WRITTEN EXERCISE: Output everything from the line that contains "Where should I click to: Select the excerpt" down to the line that contains "[x=144, y=138]", repeating those lines word for word and including both ends.
━━━━━ INPUT ━━━━━
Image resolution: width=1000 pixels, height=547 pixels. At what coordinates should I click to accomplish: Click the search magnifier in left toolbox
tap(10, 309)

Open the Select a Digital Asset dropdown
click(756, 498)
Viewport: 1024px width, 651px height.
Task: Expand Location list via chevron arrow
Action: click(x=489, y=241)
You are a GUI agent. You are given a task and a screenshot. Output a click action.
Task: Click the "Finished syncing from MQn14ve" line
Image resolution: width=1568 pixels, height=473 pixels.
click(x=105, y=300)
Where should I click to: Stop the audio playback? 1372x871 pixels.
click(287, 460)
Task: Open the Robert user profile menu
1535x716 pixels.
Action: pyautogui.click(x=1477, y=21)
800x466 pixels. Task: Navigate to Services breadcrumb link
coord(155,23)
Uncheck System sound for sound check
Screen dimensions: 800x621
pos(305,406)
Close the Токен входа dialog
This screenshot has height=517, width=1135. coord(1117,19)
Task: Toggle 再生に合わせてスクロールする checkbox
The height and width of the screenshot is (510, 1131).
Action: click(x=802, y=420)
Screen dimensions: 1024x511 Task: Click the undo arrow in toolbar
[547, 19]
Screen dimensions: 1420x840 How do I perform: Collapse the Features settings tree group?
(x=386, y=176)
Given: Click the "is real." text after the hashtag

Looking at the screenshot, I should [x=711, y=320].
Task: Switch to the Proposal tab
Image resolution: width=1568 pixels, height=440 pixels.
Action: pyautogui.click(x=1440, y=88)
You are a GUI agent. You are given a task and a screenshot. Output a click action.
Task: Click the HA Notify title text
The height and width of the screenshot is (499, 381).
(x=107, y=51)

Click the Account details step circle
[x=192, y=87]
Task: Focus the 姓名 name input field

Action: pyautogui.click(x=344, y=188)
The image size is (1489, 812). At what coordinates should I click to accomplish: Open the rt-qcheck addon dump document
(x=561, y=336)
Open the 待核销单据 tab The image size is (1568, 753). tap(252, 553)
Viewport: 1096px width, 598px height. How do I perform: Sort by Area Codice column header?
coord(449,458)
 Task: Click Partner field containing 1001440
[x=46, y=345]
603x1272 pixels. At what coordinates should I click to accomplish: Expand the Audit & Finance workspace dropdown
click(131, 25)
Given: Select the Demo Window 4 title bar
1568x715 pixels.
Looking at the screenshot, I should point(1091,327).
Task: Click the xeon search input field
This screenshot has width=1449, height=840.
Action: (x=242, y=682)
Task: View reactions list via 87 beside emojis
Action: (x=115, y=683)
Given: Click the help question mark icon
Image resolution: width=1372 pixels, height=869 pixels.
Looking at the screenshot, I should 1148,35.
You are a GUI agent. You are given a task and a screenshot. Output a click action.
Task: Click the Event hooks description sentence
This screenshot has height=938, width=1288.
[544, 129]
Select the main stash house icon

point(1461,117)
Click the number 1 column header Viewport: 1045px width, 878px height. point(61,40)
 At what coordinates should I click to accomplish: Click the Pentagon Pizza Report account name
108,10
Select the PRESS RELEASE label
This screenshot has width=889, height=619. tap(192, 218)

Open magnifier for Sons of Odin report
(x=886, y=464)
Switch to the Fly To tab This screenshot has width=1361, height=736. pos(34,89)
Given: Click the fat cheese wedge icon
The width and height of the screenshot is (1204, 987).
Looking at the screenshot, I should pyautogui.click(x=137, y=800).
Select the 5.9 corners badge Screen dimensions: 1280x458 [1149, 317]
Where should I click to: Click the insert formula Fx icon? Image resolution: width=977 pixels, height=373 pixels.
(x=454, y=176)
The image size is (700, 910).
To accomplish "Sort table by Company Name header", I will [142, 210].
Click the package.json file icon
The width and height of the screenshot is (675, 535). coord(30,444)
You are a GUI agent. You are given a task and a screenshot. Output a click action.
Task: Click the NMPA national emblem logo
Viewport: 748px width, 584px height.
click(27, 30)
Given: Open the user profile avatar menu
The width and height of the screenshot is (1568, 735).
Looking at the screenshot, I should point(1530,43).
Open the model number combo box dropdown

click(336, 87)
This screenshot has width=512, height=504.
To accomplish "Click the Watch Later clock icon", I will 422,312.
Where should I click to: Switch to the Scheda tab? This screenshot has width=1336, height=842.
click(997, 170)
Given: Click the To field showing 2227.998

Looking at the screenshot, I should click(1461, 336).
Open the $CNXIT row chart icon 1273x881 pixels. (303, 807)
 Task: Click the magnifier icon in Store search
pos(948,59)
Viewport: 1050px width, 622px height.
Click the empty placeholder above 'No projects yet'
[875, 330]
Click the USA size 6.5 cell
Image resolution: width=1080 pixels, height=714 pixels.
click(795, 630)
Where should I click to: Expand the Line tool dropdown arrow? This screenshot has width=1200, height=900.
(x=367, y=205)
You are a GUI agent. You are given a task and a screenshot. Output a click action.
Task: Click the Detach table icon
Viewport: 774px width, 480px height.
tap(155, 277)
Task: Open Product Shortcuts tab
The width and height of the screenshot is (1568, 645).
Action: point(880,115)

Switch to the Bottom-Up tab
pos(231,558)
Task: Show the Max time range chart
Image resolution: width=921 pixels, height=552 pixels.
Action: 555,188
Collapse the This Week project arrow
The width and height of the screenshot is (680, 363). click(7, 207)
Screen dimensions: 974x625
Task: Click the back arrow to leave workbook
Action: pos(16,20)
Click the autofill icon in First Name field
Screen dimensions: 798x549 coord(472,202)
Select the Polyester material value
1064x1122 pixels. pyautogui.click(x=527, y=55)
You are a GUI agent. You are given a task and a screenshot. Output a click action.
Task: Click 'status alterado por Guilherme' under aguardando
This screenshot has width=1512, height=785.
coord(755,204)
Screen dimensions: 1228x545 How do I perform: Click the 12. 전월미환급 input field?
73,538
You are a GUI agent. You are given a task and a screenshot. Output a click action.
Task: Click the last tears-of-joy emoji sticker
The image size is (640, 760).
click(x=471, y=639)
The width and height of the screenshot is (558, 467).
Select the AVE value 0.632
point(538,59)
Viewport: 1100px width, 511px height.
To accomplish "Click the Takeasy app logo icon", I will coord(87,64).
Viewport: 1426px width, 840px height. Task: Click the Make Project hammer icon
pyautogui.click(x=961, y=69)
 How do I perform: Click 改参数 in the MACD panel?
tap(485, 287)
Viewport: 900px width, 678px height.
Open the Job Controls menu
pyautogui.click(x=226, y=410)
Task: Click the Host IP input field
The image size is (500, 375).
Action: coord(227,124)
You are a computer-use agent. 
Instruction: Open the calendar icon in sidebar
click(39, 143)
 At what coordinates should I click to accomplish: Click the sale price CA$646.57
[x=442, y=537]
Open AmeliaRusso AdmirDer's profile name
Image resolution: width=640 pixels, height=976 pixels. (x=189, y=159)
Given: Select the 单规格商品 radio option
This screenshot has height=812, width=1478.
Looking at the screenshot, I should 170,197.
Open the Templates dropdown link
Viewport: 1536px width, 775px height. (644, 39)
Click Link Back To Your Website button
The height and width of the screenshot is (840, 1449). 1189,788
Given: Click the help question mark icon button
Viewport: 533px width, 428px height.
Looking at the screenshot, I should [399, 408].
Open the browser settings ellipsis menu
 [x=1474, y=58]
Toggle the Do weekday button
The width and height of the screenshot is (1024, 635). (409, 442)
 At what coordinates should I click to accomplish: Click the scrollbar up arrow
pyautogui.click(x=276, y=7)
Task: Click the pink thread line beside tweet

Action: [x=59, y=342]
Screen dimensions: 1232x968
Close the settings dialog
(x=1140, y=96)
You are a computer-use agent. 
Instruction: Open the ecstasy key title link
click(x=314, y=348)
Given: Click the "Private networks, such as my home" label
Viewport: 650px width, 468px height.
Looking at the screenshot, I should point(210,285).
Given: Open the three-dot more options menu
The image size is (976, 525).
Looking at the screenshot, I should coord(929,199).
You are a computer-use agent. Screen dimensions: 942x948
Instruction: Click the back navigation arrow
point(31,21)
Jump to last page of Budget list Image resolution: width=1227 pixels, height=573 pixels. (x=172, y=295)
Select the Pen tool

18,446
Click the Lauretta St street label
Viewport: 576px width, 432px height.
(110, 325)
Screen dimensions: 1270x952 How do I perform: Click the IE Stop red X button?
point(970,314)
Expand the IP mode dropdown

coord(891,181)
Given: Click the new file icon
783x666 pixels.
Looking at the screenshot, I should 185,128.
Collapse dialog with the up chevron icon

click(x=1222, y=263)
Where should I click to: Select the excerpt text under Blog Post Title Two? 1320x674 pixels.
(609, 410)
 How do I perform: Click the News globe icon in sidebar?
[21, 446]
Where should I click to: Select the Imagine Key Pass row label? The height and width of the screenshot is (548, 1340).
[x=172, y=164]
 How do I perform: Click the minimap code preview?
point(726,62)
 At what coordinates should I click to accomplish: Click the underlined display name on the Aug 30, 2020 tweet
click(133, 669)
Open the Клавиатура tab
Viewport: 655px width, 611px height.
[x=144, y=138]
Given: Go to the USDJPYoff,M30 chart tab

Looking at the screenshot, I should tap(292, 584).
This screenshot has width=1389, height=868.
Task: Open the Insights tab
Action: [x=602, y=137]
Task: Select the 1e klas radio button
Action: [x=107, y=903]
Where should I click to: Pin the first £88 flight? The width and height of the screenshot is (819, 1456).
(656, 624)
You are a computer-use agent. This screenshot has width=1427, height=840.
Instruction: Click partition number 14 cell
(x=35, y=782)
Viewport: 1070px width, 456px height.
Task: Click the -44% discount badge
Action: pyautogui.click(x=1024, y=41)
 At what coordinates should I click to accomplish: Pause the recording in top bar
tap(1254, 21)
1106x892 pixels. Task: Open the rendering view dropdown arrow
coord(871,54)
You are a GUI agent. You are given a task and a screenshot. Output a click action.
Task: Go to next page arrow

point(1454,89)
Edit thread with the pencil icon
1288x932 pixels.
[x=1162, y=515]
━━━━━
ANSWER TO THIS TASK:
Where should I click to: Select the excerpt text under Blog Post Title Two? 1320x674 pixels.
(609, 410)
 How do I perform: Click the News globe icon in sidebar?
[21, 446]
Where should I click to: Select the Imagine Key Pass row label? The height and width of the screenshot is (548, 1340).
[x=172, y=164]
 How do I perform: Click the minimap code preview?
point(726,62)
 At what coordinates should I click to accomplish: Click the underlined display name on the Aug 30, 2020 tweet
click(133, 669)
Open the Клавиатура tab
Viewport: 655px width, 611px height.
[x=144, y=138]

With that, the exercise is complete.